Question

In Section 8.2 you'll see the identity $$\cos ^{2} x=\frac{1}{2}+\frac{1}{2} \cos 2 x$$. Use this identity to graph the function $$y=\cos ^{2} x$$ for one period.

Answer

**step1 Apply the Given Identity to Transform the Function**

The problem provides an identity that allows us to rewrite the function $$y = \cos^2 x$$ into a more standard form of a cosine wave. This makes it easier to identify its properties and sketch its graph. We will substitute the given identity into the function.

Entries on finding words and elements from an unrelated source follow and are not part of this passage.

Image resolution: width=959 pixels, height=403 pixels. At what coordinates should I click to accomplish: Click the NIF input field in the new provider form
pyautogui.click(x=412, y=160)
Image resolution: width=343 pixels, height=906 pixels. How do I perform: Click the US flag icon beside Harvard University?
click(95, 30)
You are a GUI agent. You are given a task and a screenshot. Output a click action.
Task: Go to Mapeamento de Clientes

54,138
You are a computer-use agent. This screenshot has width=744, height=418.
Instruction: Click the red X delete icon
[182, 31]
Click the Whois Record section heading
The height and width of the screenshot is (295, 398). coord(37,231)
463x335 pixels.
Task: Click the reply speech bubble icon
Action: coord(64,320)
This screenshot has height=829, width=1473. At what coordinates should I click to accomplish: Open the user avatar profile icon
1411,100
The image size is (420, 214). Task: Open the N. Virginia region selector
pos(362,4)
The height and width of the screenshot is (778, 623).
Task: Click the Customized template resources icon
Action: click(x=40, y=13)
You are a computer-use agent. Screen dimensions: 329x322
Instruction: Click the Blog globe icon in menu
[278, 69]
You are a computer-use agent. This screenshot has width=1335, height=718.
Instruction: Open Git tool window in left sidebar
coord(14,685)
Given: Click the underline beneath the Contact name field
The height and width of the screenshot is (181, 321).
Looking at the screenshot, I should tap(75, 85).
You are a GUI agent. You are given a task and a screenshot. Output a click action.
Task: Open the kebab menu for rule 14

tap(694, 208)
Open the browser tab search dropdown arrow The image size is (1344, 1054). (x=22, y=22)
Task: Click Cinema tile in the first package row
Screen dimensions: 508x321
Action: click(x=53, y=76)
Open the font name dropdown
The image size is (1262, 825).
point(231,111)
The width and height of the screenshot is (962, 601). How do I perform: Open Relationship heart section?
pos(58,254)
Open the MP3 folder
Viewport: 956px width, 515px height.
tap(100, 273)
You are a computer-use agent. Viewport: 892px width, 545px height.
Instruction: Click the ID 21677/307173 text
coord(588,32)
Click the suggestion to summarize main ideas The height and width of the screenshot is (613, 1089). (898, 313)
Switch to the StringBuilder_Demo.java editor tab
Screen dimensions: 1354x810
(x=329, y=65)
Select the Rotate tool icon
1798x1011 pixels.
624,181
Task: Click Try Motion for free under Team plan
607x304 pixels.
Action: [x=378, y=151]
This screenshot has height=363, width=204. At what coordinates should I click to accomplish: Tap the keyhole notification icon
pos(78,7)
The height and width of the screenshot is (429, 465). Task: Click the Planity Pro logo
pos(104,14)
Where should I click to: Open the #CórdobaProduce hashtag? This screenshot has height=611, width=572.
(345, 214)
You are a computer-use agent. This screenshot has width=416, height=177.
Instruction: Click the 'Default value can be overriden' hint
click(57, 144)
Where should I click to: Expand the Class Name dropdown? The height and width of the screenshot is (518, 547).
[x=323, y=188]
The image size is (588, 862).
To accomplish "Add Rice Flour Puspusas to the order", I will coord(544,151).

$$\cos ^{2} x=\frac{1}{2}+\frac{1}{2} \cos 2 x$$

So, the function becomes:

$$y = \frac{1}{2}+\frac{1}{2} \cos 2 x$$

**step2 Determine the Key Characteristics of the Transformed Function**

To graph a trigonometric function, we need to find its period, amplitude, and any vertical or horizontal shifts. For a function of the form $$y = A \cos(Bx + C) + D$$:

- The period is $$\frac{2\pi}{|B|}$$

- The amplitude is $$|A|$$

- The vertical shift is $$D$$

Comparing our transformed function $$y = \frac{1}{2} + \frac{1}{2} \cos 2 x$$ with the general form, we have:

- $$A = \frac{1}{2}$$

- $$B = 2$$

- $$D = \frac{1}{2}$$

Now we can calculate the period, amplitude, and vertical shift.

$$\text{Period} = \frac{2\pi}{|B|} = \frac{2\pi}{2} = \pi$$

$$\text{Amplitude} = |A| = \left|\frac{1}{2}\right| = \frac{1}{2}$$

The vertical shift is $$D = \frac{1}{2}$$, meaning the midline of the oscillation is $$y = \frac{1}{2}$$.

**step3 Identify Key Points for One Period of the Graph**

Since the period is $$\pi$$, we can choose to graph the function from $$x=0$$ to $$x=\pi$$. We will calculate the y-values at five key points within this interval: the start, a quarter of the way, the middle, three-quarters of the way, and the end of the period. These points correspond to $$x=0$$, $$\frac{\pi}{4}$$, $$\frac{\pi}{2}$$, $$\frac{3\pi}{4}$$, and $$\pi$$.

At $$x=0$$:

$$y = \frac{1}{2} + \frac{1}{2} \cos (2 \times 0) = \frac{1}{2} + \frac{1}{2} \cos(0) = \frac{1}{2} + \frac{1}{2}(1) = 1$$

At $$x=\frac{\pi}{4}$$:

$$y = \frac{1}{2} + \frac{1}{2} \cos \left(2 \times \frac{\pi}{4}\right) = \frac{1}{2} + \frac{1}{2} \cos\left(\frac{\pi}{2}\right) = \frac{1}{2} + \frac{1}{2}(0) = \frac{1}{2}$$

At $$x=\frac{\pi}{2}$$:

$$y = \frac{1}{2} + \frac{1}{2} \cos \left(2 \times \frac{\pi}{2}\right) = \frac{1}{2} + \frac{1}{2} \cos(\pi) = \frac{1}{2} + \frac{1}{2}(-1) = 0$$

At $$x=\frac{3\pi}{4}$$:

$$y = \frac{1}{2} + \frac{1}{2} \cos \left(2 \times \frac{3\pi}{4}\right) = \frac{1}{2} + \frac{1}{2} \cos\left(\frac{3\pi}{2}\right) = \frac{1}{2} + \frac{1}{2}(0) = \frac{1}{2}$$

At $$x=\pi$$:

$$y = \frac{1}{2} + \frac{1}{2} \cos (2 \times \pi) = \frac{1}{2} + \frac{1}{2} \cos(2\pi) = \frac{1}{2} + \frac{1}{2}(1) = 1$$

The key points for one period are $$(0, 1)$$, $$(\frac{\pi}{4}, \frac{1}{2})$$, $$(\frac{\pi}{2}, 0)$$, $$(\frac{3\pi}{4}, \frac{1}{2})$$, and $$(\pi, 1)$$.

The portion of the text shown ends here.